▸ **Task directions**
Repeat, exactly as written, the line with "Click the drag" and every line that follows it in the material below, ending with the last.
[Data under study]
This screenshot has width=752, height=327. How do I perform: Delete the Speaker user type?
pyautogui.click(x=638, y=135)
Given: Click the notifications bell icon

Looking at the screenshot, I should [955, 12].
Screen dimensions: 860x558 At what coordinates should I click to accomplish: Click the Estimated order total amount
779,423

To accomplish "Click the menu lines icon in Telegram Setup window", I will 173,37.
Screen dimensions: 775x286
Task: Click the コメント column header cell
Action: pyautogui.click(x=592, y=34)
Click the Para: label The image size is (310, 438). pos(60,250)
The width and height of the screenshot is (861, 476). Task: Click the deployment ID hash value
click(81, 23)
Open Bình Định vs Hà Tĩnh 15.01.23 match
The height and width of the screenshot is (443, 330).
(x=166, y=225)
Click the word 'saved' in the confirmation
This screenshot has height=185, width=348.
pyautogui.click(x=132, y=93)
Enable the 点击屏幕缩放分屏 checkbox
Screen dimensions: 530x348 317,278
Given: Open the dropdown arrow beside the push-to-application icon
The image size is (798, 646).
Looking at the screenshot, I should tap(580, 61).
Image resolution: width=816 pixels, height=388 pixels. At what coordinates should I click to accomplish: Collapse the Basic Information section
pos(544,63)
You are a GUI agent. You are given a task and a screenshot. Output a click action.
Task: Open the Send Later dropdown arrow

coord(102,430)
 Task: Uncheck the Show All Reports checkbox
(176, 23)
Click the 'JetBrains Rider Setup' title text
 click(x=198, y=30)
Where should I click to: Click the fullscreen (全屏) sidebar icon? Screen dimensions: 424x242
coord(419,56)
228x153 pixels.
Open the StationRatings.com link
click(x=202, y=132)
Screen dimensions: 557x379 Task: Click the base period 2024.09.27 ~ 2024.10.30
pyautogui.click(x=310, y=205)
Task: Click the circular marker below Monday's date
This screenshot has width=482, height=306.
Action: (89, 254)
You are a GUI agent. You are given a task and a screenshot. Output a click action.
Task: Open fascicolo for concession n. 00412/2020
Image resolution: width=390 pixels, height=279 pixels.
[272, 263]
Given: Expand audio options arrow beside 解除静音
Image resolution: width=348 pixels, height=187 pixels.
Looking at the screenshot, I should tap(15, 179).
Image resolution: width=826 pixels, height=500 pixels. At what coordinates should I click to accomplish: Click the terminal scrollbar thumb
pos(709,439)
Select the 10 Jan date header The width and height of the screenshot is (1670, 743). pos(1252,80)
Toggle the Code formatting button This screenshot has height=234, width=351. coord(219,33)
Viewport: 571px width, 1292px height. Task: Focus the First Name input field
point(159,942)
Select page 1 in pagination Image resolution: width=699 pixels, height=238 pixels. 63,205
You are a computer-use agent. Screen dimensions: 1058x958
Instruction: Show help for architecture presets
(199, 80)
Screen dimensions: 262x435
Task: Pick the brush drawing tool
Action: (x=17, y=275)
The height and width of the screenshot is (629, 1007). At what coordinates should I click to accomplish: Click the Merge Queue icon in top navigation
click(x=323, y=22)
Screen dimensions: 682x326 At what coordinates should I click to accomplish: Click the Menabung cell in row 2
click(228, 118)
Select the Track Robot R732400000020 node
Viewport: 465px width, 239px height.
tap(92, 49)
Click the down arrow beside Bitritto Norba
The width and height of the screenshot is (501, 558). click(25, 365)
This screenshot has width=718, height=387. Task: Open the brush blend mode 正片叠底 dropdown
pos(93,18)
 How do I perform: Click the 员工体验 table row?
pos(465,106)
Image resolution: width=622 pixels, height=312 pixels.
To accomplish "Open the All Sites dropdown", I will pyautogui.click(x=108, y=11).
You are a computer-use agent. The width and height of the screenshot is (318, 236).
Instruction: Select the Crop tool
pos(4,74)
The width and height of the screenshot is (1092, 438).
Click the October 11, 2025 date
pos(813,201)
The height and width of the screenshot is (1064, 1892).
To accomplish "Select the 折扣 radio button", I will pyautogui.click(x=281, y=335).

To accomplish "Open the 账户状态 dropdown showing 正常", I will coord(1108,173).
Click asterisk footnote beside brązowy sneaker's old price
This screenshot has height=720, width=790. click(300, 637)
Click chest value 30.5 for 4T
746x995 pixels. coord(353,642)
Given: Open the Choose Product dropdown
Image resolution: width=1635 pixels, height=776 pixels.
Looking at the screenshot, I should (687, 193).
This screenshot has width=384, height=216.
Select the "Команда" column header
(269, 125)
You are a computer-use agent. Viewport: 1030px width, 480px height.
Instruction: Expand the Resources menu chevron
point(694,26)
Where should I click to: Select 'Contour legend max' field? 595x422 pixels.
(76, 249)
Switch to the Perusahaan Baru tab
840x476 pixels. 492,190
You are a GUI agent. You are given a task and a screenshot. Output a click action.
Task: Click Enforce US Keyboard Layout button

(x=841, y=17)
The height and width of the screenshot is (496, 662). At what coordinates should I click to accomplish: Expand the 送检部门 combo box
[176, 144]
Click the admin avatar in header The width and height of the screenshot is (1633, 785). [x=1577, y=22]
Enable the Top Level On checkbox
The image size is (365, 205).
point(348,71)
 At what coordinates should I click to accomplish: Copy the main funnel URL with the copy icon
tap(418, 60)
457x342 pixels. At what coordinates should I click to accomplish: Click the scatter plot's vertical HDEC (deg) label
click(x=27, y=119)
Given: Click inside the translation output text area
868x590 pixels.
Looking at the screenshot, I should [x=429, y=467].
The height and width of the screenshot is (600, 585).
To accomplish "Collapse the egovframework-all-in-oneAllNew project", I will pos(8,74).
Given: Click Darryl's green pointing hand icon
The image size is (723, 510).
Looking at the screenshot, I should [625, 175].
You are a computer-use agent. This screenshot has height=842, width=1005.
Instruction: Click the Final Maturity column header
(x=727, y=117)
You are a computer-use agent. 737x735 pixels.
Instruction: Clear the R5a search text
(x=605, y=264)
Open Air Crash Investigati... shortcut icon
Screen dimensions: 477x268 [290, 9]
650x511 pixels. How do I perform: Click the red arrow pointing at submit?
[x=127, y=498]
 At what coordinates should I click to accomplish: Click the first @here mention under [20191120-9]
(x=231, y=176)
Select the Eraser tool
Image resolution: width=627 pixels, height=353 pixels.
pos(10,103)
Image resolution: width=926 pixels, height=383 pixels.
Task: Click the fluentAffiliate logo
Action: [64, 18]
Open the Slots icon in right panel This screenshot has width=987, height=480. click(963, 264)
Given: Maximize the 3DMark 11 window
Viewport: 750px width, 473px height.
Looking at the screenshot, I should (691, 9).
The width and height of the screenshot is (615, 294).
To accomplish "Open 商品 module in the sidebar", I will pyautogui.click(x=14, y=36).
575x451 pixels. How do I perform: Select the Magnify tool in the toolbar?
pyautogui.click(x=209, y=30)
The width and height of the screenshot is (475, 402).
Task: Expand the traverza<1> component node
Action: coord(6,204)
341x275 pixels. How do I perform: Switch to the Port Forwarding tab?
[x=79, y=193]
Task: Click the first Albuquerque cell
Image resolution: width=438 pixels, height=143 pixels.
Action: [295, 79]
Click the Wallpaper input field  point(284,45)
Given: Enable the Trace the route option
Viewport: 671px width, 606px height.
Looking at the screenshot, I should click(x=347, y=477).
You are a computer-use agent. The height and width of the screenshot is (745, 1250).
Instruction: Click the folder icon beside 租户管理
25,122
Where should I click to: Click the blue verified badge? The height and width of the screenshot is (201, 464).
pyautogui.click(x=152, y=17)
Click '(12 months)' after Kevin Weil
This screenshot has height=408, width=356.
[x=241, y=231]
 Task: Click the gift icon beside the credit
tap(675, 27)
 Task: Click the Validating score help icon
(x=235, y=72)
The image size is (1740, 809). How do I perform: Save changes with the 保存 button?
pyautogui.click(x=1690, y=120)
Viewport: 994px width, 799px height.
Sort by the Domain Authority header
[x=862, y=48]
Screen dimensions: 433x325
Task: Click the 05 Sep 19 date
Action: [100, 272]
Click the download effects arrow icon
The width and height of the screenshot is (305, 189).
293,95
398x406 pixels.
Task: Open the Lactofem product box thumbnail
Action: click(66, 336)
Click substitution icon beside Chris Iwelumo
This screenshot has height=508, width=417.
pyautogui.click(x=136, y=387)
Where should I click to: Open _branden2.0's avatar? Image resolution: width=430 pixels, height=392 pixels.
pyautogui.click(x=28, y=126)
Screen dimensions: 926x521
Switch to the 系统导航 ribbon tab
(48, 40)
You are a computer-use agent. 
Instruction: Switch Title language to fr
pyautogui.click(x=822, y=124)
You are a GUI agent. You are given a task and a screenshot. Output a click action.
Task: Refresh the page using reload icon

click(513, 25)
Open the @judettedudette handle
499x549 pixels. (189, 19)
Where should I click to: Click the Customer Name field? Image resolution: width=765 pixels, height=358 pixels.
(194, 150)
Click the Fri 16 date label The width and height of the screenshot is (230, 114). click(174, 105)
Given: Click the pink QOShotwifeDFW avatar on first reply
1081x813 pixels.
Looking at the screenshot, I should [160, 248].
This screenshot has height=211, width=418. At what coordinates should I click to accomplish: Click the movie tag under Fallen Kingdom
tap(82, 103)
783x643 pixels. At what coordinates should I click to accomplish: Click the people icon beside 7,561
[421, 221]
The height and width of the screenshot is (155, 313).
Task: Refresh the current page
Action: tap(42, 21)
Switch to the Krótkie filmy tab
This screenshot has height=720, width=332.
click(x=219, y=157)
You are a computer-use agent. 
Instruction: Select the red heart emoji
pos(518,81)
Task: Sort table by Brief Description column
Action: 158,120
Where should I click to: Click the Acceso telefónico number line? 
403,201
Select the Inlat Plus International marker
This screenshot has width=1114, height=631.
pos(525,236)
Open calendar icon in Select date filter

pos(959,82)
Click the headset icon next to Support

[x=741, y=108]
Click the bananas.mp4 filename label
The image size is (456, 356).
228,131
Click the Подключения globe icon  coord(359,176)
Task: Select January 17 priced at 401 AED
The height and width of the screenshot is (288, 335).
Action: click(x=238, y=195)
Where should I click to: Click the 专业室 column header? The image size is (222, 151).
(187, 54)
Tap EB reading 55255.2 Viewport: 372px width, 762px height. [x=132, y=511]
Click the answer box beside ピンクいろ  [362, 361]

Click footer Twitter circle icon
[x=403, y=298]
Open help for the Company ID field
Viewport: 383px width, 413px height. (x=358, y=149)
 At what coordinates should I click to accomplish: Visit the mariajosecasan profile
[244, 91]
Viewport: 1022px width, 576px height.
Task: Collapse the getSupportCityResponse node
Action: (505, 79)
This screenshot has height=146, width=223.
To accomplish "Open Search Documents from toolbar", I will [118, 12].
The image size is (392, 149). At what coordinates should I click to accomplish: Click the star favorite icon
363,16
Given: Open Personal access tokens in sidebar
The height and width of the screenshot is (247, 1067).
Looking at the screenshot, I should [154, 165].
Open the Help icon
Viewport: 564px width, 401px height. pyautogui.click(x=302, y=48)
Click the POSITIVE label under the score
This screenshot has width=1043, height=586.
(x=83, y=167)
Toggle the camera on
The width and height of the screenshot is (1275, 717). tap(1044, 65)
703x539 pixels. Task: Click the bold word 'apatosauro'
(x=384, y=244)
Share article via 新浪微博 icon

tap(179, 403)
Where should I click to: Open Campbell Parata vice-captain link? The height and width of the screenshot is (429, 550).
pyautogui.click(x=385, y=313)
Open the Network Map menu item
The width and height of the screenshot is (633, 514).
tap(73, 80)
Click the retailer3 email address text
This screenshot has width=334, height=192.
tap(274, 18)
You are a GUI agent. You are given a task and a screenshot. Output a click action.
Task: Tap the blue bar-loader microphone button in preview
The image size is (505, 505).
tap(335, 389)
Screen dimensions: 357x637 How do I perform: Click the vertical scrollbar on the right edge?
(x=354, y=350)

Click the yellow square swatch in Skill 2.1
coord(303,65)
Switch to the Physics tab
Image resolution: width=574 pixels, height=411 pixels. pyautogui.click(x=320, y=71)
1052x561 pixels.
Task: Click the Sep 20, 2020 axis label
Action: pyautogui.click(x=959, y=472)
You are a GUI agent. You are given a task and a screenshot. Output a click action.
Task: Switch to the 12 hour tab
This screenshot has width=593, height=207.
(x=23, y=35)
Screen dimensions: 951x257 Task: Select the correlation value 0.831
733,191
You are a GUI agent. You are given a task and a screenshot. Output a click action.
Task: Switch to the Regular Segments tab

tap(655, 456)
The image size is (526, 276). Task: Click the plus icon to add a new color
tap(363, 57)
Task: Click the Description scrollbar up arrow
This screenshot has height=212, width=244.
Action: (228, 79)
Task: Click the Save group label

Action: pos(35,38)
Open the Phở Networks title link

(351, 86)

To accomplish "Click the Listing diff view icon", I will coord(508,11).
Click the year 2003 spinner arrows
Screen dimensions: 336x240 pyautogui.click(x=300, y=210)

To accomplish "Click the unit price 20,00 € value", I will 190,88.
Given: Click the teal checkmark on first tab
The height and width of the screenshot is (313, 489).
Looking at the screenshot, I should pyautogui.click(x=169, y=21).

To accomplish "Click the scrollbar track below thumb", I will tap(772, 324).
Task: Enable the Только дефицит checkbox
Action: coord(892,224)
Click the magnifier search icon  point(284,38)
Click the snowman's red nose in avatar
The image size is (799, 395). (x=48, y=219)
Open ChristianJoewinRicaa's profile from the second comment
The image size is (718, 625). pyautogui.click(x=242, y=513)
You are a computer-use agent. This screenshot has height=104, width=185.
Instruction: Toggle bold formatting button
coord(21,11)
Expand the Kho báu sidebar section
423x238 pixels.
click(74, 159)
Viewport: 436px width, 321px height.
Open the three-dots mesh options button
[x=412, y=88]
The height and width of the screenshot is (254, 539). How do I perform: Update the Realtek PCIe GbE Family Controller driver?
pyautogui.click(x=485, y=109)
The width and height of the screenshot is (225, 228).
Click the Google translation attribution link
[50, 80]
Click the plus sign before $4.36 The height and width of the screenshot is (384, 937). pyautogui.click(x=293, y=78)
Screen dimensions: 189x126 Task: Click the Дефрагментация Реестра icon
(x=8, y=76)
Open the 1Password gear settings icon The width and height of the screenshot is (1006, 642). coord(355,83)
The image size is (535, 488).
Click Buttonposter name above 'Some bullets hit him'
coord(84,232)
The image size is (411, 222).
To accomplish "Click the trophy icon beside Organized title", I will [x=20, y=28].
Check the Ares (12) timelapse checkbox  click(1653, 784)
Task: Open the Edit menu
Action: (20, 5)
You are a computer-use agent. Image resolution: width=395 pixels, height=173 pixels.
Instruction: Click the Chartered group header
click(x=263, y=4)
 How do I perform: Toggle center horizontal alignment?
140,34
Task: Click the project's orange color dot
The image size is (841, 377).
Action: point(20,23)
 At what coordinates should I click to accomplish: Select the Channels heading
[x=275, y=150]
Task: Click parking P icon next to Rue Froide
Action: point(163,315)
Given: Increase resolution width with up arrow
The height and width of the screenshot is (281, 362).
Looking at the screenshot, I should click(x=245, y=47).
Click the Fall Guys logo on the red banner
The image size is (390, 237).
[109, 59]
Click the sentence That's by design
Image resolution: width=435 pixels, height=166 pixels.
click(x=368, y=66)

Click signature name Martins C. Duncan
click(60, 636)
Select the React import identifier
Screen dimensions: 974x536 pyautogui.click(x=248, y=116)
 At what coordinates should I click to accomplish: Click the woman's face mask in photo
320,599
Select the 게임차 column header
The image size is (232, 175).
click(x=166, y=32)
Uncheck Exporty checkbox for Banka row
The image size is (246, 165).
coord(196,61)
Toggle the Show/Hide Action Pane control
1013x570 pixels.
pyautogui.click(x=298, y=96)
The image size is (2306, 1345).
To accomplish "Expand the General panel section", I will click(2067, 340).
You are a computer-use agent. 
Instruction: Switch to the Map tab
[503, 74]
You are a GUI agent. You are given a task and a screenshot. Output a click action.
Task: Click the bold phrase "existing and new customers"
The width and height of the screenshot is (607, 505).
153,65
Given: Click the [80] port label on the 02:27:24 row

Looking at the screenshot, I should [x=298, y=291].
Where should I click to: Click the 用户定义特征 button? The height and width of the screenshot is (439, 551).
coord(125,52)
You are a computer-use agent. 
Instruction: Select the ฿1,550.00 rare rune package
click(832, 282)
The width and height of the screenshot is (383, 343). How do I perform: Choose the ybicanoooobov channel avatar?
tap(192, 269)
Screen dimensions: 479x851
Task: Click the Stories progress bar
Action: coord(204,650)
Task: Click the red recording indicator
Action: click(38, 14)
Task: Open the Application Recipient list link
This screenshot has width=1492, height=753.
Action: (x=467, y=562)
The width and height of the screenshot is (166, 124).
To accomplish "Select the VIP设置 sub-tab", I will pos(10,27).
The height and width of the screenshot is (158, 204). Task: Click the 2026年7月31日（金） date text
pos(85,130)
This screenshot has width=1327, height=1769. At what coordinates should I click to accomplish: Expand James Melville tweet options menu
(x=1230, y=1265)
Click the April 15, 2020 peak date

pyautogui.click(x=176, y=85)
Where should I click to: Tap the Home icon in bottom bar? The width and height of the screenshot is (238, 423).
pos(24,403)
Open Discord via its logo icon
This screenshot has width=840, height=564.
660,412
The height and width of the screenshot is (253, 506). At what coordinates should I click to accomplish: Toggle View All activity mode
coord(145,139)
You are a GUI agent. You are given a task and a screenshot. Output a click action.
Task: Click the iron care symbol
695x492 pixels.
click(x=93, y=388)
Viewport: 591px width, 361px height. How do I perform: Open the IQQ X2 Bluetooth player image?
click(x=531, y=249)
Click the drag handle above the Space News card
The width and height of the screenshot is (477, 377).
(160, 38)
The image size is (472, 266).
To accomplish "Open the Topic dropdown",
[/Data under study]
▸ **Result of this task**
Click the drag handle above the Space News card
The width and height of the screenshot is (477, 377).
(160, 38)
The image size is (472, 266).
To accomplish "Open the Topic dropdown",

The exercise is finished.